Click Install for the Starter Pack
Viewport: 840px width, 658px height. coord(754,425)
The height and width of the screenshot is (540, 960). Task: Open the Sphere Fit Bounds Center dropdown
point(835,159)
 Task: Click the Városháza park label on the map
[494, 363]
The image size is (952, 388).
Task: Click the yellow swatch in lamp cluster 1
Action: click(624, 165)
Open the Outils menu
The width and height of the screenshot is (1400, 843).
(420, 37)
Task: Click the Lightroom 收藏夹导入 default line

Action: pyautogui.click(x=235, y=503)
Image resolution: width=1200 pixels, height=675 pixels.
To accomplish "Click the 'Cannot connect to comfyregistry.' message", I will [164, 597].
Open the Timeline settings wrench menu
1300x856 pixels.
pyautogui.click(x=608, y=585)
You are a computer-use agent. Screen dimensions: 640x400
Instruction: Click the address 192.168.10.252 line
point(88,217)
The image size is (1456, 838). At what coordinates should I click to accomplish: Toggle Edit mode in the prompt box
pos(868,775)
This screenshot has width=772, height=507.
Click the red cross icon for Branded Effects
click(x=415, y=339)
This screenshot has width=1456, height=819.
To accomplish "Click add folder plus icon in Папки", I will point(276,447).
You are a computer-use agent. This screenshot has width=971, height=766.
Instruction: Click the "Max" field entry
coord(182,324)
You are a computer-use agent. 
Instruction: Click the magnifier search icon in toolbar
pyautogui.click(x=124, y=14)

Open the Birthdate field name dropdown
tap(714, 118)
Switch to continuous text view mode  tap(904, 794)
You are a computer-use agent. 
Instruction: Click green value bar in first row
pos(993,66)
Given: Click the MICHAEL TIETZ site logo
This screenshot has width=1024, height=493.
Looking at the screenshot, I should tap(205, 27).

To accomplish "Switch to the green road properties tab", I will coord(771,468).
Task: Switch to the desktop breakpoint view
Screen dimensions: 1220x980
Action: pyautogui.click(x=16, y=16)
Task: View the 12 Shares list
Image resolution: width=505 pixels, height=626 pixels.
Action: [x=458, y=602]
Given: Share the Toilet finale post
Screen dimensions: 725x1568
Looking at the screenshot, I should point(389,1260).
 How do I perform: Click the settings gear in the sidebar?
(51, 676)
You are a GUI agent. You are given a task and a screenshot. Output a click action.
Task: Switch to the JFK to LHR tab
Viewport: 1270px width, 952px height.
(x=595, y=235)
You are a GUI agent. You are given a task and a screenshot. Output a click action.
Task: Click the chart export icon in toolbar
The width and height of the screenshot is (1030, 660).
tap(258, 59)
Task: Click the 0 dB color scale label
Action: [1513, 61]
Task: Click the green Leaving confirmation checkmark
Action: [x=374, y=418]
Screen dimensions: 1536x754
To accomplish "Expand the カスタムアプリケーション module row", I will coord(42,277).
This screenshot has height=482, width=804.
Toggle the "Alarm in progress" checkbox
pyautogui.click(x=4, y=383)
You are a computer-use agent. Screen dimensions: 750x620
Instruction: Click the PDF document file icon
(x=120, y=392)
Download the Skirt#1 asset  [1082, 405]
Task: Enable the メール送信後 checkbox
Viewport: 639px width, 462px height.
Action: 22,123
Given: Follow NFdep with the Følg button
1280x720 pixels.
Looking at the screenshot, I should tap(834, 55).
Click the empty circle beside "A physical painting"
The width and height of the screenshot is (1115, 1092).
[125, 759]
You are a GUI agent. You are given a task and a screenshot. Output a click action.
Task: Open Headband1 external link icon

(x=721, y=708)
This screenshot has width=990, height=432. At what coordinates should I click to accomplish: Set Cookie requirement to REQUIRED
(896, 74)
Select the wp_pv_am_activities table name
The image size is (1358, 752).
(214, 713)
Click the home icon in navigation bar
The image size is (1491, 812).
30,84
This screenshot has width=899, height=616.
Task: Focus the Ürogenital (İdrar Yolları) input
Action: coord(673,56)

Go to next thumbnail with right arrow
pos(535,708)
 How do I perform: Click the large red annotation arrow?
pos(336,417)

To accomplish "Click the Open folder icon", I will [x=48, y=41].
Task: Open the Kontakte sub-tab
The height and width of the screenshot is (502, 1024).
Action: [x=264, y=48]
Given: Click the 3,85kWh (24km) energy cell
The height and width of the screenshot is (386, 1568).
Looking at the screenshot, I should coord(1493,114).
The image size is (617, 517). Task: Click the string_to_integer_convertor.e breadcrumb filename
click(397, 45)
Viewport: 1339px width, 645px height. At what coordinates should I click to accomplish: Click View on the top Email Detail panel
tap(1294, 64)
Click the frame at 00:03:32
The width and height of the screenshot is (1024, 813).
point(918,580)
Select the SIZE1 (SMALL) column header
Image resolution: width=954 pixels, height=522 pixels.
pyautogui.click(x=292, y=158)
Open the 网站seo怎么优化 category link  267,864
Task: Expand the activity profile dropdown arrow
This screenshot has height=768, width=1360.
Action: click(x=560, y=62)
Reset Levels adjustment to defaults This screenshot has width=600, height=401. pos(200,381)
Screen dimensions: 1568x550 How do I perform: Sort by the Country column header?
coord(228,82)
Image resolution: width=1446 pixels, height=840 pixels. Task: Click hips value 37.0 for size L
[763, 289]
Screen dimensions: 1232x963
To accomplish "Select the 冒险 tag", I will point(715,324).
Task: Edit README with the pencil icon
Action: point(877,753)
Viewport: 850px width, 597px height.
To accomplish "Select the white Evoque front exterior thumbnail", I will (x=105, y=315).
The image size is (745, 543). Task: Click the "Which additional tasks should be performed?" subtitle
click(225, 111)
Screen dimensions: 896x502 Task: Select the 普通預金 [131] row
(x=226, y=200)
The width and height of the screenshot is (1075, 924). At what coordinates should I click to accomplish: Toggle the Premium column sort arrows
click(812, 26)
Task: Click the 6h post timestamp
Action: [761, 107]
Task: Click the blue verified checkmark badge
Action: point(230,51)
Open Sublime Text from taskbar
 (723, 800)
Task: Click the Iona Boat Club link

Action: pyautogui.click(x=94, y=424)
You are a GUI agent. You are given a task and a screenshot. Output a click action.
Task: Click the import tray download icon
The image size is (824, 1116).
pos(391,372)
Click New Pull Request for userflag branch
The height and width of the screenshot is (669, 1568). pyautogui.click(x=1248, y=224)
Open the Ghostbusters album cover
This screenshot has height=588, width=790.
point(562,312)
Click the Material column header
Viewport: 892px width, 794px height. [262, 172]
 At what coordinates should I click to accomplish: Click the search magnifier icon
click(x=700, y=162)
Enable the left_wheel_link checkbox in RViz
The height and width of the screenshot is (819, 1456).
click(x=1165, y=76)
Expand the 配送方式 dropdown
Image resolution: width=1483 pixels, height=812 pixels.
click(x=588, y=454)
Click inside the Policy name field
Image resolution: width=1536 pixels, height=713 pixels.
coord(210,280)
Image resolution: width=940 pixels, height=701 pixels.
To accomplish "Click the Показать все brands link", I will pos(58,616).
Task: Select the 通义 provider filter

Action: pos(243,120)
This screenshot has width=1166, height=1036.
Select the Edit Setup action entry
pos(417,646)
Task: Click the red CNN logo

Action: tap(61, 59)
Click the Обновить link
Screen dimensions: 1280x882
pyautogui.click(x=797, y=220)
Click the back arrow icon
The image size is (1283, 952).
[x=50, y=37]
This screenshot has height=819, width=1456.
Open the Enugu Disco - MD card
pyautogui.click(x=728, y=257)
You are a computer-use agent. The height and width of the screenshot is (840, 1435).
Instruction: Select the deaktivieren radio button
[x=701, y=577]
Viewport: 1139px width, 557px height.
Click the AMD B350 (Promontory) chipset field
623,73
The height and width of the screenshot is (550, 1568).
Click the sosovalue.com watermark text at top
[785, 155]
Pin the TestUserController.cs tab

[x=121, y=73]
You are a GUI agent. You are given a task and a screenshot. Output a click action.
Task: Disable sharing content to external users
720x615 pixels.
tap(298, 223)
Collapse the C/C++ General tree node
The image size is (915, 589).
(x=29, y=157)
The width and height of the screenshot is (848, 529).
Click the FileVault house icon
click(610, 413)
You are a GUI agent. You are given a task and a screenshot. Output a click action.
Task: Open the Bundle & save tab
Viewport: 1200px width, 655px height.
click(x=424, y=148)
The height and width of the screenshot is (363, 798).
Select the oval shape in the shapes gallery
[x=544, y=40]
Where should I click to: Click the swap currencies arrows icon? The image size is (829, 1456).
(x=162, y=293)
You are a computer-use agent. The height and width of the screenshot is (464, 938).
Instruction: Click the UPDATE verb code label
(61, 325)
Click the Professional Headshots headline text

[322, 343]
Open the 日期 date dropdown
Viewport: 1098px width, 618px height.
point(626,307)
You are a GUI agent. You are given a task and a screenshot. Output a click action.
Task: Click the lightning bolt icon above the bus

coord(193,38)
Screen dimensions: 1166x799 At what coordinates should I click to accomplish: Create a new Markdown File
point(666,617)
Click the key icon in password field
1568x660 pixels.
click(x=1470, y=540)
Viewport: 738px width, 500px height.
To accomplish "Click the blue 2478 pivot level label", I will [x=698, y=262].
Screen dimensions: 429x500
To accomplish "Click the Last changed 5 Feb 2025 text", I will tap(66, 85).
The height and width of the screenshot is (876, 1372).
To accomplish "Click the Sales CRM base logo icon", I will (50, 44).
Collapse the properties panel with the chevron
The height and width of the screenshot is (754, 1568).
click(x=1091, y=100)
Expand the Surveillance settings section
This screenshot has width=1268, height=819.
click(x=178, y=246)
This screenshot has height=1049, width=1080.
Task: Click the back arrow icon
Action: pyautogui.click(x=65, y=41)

| Instruction |
Can you rewrite everything from the start of the items down through the line containing "Action: pyautogui.click(x=235, y=503)" as a numbered list, leaving out blank lines?

| Reply |
1. Click Install for the Starter Pack
2. Viewport: 840px width, 658px height. coord(754,425)
3. The height and width of the screenshot is (540, 960). Task: Open the Sphere Fit Bounds Center dropdown
4. point(835,159)
5.  Task: Click the Városháza park label on the map
6. [494, 363]
7. The image size is (952, 388).
8. Task: Click the yellow swatch in lamp cluster 1
9. Action: click(624, 165)
10. Open the Outils menu
11. The width and height of the screenshot is (1400, 843).
12. (420, 37)
13. Task: Click the Lightroom 收藏夹导入 default line
14. Action: pyautogui.click(x=235, y=503)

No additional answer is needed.